For months, maybe years, I carried fear and uncertainty inside me. I left everything behind that once felt like home—my family, my friends, my job, the safety and comfort I once knew. I did it all for you, my little girl. For you, so you would never have to live in fear again, so you would feel safe. Every single day was a battle to survive, enduring endless harassment and the weight of bureaucracy that threatened to suffocate me. But I didn't give in. I refused to let darkness touch your life.
Now here we are, wrapped up in a blanket, watching a story together, and tears roll down my cheeks. But these tears aren't from fear or pain—they are tears of relief, long-awaited and deeply deserved. Every drop carries the weight of all those sleepless nights and struggles. These tears mark the quiet celebration of a fresh start, of safety, and of hope.
We don't need possessions or comforts because what we truly want is a simple, peaceful life.
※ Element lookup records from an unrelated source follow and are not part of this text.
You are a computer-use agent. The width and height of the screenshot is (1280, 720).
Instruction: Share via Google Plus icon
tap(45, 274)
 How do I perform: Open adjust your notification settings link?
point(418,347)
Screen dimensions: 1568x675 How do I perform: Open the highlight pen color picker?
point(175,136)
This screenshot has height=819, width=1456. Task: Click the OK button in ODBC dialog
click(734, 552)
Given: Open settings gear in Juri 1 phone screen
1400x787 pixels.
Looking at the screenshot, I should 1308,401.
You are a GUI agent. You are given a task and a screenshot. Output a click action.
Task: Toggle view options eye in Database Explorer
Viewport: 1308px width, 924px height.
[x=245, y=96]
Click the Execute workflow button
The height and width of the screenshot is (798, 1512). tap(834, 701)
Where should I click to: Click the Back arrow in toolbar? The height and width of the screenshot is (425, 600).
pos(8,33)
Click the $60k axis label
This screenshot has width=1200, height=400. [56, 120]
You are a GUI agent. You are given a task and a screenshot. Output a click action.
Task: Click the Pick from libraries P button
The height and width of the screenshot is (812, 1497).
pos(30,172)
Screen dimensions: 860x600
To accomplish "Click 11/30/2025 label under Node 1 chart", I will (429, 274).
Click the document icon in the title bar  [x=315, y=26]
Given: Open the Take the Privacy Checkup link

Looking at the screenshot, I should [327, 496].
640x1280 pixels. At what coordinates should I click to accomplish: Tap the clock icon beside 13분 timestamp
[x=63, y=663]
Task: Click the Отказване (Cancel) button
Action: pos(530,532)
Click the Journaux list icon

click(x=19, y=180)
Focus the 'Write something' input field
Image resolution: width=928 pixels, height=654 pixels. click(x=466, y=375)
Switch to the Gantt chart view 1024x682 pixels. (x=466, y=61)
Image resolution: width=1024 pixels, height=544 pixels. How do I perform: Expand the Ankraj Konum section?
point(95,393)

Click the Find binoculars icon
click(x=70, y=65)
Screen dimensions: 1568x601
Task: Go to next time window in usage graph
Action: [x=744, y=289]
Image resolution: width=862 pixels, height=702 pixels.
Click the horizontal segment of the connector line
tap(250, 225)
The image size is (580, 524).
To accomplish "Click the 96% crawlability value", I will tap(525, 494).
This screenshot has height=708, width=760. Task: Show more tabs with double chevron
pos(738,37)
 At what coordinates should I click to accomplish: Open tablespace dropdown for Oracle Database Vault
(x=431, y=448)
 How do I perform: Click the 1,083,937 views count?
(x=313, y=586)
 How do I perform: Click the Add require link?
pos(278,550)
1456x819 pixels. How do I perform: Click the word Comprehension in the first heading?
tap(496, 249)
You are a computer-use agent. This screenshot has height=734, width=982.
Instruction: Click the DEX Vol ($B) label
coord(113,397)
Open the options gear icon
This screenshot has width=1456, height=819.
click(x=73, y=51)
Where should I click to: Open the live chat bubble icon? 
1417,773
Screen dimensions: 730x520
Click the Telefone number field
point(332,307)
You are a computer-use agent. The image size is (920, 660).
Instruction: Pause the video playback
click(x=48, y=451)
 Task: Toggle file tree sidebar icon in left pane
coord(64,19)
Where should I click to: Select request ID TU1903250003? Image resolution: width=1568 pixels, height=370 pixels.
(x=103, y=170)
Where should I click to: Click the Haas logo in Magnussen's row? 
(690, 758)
A life where laughter means more than any treasure, where the candle's glow wraps us in warmth, and where stories lull us into dreams of a better tomorrow.
Every sacrifice I made, every tear I shed, every exhausted moment—it all makes sense now. I did it. I fought for you, for us, and now we are here—we're alive, breathing, loving.
This is the moment when all the hardships of the past fade away, replaced by a new chapter filled with promise and peace. The certainty that we're not alone, that our love is strong enough to overcome any darkness.
This is our candlelight that will never go out.